=== Section Start ===
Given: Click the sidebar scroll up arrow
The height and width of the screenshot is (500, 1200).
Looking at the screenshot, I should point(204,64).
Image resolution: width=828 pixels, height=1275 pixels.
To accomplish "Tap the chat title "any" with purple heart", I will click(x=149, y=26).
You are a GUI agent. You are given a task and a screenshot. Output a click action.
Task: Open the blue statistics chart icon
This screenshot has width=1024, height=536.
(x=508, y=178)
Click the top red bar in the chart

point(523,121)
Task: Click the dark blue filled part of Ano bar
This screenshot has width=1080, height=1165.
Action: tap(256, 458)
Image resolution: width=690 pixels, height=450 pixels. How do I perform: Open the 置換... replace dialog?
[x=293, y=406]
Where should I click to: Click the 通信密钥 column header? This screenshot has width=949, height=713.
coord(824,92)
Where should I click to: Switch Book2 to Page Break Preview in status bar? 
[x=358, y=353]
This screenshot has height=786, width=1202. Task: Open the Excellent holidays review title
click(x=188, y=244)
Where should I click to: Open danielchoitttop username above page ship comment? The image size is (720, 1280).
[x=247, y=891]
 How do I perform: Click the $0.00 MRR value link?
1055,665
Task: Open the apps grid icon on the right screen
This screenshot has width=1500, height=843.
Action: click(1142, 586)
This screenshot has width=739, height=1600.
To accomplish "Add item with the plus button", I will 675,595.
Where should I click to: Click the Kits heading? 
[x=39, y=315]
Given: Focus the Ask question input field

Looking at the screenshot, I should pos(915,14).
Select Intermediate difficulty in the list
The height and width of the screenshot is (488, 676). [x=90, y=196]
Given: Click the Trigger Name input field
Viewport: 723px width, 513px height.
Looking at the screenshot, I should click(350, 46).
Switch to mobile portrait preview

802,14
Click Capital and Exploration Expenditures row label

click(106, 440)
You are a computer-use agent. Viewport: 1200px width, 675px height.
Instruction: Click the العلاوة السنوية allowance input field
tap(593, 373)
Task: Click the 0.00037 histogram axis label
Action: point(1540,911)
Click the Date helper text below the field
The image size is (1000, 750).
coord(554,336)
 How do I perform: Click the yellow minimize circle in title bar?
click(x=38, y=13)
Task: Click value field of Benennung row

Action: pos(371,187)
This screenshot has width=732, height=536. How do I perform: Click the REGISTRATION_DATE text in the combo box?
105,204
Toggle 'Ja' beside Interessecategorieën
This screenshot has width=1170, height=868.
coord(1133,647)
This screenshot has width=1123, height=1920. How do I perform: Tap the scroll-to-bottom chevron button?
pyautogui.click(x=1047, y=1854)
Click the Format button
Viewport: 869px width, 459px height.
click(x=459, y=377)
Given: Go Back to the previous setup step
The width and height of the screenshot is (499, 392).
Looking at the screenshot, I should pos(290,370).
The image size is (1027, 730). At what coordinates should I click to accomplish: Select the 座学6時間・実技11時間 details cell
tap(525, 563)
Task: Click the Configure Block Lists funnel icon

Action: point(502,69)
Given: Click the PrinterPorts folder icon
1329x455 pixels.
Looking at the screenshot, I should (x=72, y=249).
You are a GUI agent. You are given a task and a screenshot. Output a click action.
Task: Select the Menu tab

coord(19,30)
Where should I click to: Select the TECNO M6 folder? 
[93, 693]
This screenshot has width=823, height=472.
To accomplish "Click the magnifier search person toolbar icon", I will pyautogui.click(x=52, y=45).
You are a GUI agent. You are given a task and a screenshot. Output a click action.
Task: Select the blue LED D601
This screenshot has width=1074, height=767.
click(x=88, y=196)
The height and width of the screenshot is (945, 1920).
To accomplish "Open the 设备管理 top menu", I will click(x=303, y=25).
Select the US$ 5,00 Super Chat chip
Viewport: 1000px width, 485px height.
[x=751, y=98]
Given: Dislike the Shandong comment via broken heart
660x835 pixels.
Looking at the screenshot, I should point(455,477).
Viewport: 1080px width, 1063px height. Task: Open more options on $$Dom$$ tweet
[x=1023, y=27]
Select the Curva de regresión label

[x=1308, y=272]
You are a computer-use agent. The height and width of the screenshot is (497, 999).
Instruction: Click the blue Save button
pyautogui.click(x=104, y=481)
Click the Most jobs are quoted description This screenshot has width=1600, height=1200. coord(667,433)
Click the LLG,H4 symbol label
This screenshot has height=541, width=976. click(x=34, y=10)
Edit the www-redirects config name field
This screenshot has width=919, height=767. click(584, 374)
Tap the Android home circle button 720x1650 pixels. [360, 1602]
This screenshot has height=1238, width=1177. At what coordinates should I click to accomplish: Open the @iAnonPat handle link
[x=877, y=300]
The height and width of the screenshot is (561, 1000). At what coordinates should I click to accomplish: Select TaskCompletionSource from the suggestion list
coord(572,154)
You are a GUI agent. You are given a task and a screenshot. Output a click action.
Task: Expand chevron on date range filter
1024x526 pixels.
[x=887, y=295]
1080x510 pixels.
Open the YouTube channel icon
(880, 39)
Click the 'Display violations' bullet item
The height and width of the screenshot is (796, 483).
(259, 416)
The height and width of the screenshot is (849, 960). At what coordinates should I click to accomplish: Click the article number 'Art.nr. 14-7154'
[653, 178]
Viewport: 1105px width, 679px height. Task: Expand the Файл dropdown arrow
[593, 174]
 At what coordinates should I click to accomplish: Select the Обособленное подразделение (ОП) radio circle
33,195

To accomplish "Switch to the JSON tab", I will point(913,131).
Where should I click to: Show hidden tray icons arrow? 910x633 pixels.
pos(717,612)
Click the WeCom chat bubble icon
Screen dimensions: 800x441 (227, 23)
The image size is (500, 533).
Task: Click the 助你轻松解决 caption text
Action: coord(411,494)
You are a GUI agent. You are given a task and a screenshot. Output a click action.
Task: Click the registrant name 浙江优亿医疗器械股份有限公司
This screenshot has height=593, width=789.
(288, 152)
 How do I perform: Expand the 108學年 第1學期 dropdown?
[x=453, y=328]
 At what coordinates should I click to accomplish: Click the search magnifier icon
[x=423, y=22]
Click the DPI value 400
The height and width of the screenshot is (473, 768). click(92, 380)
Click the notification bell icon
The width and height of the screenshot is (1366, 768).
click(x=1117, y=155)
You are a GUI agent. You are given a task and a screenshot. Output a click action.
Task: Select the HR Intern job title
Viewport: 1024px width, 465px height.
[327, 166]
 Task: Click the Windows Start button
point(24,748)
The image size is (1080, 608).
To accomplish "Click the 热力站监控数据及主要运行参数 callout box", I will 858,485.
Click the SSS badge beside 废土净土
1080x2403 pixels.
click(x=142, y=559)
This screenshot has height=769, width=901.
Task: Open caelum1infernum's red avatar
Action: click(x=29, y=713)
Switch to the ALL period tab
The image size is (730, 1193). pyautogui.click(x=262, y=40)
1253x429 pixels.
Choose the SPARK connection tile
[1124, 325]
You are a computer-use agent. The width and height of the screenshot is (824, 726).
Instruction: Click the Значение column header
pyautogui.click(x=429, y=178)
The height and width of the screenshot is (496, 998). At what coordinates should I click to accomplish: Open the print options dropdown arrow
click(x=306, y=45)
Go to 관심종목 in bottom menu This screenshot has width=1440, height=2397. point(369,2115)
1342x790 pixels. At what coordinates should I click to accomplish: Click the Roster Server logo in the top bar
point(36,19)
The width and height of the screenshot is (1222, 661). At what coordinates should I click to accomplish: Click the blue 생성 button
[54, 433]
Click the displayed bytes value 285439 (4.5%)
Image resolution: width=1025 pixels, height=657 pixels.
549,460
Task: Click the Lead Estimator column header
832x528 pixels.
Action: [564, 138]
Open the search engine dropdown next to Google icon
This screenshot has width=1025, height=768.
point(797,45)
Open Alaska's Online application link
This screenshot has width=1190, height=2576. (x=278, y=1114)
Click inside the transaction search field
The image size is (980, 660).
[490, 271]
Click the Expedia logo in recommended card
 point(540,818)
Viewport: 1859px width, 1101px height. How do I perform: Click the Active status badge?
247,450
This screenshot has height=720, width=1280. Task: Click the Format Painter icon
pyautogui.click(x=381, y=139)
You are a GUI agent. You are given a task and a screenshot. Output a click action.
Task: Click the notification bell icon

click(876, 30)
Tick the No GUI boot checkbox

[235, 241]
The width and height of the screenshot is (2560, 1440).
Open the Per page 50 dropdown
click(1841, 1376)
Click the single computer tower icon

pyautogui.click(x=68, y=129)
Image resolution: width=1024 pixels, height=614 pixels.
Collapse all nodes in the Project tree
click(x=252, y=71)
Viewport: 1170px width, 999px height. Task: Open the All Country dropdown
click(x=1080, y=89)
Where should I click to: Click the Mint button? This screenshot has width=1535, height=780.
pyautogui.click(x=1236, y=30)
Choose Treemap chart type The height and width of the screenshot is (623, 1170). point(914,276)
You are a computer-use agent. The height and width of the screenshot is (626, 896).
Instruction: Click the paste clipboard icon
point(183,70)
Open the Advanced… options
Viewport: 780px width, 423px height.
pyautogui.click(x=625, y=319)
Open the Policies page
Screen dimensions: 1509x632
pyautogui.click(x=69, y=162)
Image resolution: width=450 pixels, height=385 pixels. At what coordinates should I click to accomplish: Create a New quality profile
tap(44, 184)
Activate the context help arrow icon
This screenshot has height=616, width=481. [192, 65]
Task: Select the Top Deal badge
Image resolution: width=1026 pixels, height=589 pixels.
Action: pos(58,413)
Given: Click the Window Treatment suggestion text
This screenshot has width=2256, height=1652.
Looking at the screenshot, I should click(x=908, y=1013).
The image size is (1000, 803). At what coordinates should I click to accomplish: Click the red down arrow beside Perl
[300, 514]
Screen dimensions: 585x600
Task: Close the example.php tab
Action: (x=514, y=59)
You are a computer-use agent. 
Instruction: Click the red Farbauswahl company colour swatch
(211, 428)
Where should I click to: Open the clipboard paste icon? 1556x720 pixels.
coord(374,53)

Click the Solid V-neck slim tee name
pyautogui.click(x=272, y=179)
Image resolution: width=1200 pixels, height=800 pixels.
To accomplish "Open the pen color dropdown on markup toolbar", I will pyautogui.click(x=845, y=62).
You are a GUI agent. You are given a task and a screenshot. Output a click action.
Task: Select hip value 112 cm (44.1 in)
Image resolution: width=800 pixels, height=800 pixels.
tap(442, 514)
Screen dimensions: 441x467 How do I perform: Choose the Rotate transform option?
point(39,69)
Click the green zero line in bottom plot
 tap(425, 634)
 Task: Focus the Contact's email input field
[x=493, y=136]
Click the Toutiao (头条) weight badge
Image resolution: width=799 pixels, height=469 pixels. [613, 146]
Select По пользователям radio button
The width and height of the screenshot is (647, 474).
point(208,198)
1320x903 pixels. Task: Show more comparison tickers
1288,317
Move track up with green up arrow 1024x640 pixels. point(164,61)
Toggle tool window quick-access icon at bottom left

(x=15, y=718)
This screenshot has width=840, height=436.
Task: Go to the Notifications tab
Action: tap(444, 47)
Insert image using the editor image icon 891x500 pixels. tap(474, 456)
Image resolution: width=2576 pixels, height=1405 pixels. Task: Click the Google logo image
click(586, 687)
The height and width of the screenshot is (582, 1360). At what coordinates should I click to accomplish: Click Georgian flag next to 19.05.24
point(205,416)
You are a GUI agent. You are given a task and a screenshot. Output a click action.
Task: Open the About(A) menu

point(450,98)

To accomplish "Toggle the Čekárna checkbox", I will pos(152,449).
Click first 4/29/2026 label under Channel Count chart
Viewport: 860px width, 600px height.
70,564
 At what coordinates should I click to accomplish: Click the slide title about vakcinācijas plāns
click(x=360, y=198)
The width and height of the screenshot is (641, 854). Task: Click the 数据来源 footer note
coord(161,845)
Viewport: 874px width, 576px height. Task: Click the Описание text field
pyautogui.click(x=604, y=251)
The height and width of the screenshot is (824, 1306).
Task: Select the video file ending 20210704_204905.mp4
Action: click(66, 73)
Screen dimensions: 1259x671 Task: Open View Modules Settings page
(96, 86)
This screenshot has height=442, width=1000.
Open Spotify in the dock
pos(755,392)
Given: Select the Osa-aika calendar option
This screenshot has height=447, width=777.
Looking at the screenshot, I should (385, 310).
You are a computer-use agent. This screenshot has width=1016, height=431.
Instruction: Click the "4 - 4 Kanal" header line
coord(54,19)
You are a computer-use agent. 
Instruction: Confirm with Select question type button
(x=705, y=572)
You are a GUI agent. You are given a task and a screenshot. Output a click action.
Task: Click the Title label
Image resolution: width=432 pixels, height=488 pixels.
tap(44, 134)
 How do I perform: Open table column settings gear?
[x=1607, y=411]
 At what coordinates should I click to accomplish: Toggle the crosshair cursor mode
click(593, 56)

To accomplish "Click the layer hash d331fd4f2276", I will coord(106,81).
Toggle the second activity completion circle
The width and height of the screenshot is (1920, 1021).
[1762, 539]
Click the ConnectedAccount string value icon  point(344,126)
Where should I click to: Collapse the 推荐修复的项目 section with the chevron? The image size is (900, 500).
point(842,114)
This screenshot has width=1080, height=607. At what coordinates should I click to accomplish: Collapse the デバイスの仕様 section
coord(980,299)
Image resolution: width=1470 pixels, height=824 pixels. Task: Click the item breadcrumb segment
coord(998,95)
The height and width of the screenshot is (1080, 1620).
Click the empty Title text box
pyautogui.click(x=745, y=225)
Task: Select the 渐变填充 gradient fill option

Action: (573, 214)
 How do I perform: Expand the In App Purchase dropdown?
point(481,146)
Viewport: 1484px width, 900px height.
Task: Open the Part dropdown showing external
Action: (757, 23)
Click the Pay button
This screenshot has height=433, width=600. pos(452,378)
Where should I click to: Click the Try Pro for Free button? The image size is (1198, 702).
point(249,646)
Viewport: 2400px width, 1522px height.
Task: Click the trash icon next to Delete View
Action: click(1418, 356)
=== Section End ===
In the entries above, identify every line with the word "toolbar". Copy those lines.

#### Solved problem
To accomplish "Click the magnifier search person toolbar icon", I will pyautogui.click(x=52, y=45).
To accomplish "Open the pen color dropdown on markup toolbar", I will pyautogui.click(x=845, y=62).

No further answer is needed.